Wowie that is some journey there, highs and lows. Also many thanks for letting people in and telling them about your mental state after Rachel Stamp ended, I am sure that was not an easy thing to do, but hopefully people can relate to it and turn you could help other people out so many thanks for that in advance! So after the wild ride the music was still in you and it was time to explore what you had in yourself still musically. So the future is now and here we have your first full length solo LP "Black Magic and True Love" and what a total glam rock joy it is! People need to know about this record so here we are, so let us get into the record. So was all the material new and as such you were clearing out the decks to make a totally new statement?

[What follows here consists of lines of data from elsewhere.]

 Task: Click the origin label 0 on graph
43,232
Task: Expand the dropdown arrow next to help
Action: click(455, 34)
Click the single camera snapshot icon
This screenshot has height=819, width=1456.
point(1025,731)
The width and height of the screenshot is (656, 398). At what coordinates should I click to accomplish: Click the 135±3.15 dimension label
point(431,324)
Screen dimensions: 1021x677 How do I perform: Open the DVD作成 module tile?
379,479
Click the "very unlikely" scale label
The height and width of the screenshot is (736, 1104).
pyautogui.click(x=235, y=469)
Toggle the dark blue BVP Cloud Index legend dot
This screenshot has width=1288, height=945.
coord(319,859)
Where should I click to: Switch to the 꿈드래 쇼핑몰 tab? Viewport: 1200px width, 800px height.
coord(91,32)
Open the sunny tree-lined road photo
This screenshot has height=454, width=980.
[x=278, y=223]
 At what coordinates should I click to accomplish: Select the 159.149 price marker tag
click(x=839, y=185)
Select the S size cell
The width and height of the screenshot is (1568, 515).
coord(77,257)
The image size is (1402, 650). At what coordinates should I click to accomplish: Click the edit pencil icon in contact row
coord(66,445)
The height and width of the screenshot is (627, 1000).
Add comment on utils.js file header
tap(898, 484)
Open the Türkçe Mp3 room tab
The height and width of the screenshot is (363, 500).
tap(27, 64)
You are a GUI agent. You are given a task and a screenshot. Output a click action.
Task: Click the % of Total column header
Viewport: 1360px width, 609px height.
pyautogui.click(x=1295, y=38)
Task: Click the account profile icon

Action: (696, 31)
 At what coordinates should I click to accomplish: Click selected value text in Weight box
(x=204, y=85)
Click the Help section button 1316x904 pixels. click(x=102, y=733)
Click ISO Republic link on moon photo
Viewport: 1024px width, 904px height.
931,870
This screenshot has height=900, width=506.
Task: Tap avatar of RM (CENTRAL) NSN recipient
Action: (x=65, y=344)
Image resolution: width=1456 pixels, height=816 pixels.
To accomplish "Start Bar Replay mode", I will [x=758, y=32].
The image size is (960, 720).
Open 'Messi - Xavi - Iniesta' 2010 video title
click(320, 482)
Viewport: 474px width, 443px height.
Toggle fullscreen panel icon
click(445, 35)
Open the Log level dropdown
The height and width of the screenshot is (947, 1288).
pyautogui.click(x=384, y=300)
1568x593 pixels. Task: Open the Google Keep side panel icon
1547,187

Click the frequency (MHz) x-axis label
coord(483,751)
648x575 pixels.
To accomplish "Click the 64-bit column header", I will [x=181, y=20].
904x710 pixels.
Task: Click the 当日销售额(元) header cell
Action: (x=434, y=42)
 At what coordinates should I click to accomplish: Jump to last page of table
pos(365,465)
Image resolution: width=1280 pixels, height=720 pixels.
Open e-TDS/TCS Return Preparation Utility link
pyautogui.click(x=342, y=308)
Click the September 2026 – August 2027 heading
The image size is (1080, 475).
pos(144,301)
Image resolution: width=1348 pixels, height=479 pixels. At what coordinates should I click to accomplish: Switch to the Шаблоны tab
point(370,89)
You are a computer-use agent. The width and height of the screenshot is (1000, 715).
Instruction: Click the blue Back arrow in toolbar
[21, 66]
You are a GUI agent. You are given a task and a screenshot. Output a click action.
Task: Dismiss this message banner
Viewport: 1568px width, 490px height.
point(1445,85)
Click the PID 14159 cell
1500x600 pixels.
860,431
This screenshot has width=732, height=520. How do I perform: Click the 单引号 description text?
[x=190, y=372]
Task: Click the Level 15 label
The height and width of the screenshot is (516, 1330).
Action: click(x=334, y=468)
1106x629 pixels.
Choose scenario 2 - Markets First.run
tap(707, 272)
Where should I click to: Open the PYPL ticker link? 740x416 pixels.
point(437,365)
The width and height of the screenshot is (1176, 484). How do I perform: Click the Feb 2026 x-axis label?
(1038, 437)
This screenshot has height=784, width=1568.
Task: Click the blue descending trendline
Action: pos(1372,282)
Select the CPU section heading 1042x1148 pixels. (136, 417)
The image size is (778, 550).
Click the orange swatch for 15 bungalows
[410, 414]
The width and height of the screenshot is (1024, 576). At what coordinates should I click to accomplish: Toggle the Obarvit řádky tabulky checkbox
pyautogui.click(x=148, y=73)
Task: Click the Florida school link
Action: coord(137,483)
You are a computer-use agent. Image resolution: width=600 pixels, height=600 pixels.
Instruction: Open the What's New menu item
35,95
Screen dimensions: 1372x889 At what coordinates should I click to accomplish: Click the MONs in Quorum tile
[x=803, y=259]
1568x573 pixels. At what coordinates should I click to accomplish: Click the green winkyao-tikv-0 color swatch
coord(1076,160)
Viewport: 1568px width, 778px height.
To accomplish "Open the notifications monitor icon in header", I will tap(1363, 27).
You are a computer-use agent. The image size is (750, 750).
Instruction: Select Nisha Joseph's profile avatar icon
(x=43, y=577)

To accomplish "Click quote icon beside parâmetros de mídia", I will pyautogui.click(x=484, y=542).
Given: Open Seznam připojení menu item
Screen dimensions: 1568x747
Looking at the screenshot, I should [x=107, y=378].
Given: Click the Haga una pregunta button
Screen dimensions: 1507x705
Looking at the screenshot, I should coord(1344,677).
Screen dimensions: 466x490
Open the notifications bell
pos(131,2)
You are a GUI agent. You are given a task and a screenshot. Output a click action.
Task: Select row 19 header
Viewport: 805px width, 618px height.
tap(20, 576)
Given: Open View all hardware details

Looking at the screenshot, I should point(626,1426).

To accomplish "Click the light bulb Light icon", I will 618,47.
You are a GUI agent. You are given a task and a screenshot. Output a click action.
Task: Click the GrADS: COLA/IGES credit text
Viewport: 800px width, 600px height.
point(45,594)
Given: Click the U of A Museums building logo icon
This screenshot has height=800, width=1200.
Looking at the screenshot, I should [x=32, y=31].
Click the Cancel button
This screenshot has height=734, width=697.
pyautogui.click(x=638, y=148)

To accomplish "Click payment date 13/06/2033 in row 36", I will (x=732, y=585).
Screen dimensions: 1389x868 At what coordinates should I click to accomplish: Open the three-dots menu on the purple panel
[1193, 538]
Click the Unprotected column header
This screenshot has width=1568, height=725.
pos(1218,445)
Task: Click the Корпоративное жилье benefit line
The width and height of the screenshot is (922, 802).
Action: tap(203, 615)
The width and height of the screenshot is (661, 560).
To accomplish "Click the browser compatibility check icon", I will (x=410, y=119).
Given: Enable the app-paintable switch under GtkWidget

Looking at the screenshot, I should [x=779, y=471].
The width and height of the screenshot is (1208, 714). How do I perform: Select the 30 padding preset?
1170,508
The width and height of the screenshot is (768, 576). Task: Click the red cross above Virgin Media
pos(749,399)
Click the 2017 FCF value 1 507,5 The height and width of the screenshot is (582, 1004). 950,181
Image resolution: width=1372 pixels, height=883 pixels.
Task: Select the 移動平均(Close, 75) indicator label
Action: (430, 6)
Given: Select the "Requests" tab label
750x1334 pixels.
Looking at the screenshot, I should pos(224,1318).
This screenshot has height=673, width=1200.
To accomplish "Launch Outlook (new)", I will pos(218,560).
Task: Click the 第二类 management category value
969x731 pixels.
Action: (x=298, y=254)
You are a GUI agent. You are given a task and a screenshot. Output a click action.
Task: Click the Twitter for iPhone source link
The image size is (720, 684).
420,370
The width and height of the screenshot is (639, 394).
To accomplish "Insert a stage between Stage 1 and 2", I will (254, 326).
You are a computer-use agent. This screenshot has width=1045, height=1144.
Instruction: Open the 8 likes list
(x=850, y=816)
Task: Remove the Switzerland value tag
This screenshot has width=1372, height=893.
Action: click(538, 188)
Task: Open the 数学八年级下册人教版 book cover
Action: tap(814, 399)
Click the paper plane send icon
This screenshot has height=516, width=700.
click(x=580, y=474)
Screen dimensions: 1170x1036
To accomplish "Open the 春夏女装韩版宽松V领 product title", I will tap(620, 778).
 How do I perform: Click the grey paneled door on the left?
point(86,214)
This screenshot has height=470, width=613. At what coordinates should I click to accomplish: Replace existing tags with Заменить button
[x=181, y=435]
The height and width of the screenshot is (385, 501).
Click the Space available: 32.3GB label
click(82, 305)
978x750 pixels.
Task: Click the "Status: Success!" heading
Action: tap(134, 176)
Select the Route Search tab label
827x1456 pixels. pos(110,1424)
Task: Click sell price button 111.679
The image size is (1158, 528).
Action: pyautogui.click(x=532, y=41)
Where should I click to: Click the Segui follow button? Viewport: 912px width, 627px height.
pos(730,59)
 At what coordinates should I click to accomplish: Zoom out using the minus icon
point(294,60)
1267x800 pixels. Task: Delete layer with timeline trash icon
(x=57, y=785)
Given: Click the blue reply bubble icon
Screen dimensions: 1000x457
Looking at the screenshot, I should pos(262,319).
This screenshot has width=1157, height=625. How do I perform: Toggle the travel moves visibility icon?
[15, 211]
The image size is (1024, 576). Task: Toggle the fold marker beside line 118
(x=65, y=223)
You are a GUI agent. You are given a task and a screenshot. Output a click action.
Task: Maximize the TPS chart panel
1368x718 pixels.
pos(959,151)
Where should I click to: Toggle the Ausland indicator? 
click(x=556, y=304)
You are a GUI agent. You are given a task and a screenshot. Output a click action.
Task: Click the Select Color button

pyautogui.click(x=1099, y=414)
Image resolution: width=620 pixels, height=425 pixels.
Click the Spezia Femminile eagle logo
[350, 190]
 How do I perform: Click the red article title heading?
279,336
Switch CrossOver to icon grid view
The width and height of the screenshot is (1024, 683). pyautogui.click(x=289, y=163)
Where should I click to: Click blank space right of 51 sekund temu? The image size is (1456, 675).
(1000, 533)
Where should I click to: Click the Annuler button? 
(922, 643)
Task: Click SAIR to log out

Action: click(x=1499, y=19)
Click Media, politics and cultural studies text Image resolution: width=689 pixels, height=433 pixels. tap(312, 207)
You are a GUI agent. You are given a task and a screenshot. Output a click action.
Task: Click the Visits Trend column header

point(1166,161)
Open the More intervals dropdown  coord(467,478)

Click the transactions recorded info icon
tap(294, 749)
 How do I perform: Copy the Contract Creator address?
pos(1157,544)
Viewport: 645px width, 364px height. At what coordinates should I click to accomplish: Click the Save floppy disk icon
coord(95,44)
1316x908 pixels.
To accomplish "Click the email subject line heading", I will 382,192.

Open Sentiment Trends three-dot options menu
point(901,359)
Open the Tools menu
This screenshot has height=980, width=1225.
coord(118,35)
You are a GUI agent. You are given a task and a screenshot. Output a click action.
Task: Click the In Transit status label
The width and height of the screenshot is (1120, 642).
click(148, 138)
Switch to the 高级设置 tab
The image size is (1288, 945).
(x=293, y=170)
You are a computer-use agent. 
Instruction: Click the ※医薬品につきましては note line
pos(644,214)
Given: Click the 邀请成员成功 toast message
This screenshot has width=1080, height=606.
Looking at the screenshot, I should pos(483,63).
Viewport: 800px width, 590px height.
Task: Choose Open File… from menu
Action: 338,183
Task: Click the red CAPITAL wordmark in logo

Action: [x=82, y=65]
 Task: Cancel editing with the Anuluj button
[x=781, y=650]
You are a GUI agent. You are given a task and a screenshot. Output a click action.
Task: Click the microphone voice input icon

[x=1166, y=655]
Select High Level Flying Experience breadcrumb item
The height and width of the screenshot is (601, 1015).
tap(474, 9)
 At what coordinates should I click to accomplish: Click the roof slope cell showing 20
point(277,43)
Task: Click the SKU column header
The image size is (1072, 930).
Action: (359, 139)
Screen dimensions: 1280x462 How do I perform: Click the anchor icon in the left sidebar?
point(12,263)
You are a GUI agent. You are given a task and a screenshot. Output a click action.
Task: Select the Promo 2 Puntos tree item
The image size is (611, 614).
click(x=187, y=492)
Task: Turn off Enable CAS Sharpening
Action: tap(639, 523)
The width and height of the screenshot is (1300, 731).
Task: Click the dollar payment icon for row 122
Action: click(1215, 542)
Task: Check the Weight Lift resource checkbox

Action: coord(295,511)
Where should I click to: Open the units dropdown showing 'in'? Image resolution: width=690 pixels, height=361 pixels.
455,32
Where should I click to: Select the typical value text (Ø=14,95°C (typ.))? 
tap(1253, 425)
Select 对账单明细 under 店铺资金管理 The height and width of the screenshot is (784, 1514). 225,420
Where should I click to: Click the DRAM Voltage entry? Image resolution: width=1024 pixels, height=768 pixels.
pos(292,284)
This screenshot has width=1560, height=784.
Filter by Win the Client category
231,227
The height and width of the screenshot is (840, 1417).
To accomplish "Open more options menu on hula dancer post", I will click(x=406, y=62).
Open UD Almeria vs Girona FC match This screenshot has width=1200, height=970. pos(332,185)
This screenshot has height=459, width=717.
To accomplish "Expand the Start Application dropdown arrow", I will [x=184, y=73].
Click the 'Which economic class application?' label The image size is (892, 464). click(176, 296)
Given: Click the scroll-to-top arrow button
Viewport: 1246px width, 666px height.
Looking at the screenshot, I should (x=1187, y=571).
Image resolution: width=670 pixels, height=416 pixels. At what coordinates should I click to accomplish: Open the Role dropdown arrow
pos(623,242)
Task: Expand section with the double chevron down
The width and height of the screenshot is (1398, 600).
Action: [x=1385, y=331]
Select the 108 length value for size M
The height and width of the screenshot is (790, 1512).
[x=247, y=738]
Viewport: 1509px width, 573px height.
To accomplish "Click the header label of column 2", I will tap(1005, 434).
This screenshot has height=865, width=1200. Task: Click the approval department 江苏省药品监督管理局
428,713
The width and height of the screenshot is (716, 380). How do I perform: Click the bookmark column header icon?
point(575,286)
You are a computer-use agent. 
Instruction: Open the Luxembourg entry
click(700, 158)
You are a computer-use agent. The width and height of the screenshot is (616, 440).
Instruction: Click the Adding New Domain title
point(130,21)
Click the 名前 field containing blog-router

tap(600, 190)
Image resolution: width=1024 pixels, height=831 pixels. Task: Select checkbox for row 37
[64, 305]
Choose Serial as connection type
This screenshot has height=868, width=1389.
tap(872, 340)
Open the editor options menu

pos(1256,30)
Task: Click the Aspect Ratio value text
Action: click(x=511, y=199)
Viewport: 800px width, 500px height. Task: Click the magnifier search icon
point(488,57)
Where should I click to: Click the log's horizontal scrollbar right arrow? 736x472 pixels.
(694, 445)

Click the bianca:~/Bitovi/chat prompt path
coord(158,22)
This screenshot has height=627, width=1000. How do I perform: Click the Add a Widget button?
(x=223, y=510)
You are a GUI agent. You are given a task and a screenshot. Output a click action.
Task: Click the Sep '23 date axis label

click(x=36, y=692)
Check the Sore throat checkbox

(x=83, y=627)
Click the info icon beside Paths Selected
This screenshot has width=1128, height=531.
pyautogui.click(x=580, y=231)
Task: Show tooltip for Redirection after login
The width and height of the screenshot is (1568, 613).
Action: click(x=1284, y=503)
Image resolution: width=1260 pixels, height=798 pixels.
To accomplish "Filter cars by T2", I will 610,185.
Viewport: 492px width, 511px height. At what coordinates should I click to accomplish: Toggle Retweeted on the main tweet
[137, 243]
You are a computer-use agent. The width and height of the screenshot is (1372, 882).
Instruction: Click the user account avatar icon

D . R . P ; Well before my solo album I had a band called Sister Witch. I'd been introduced to a young singer called Lux Lyall and we got along like a house on fire. We both loved the Runaways and Todd Rundgren and movies like "The Virgin Suicides" and "Night Of The Hunter" and I loved Lux's lyrics. We started writing songs together and decided to make an album before we'd even done any gigs and that was really interesting as we could make up stuff as we went along. We used drum machines and I decided that I didn't want to approach the guitar from a conventional point of view so there's hardly any chords on that LP, just single note guitar riffs. We used a lot of synth bass and we decided to use tambourines instead of the traditional hi-hats and cymbals which gave the band a really unique sound. When we eventually did do gigs we got our friends Belle Star and Anna-Christina to come in on drums and bass guitar and Drew Richards (who produced the album) played guitar with us on some gigs. We did some shows and they went pretty well but one of the issues was that most club venues in London have absolutely terrible monitor systems so we'd be playing and Lux couldn't hear herself sing which was really frustrating and eventually doing gigs that way was not productive. In response to struggling with the volume / monitor issues we started writing much quieter songs and before long it became obvious that this is where Lux really came into her own, so we decided that the new songs should be a Lux Lyall solo album. That gave free reign to go wherever we wanted to with the arrangements and Drew and Lux came up with this whole orchestral vibe and finished the album, "Vamp". That LP is something I'm really proud of. It came out a couple of months ago and is available on all the usual digital platforms and also on pink vinyl, for all the LP lovers out there. I played guitar and bass on the record and we're currently writing a follow up to it.

Excellent, sounds like a truly interesting record and that must have wet your appetite to make you own music I guess, so how did "Black Magic and True Love" come to fruition?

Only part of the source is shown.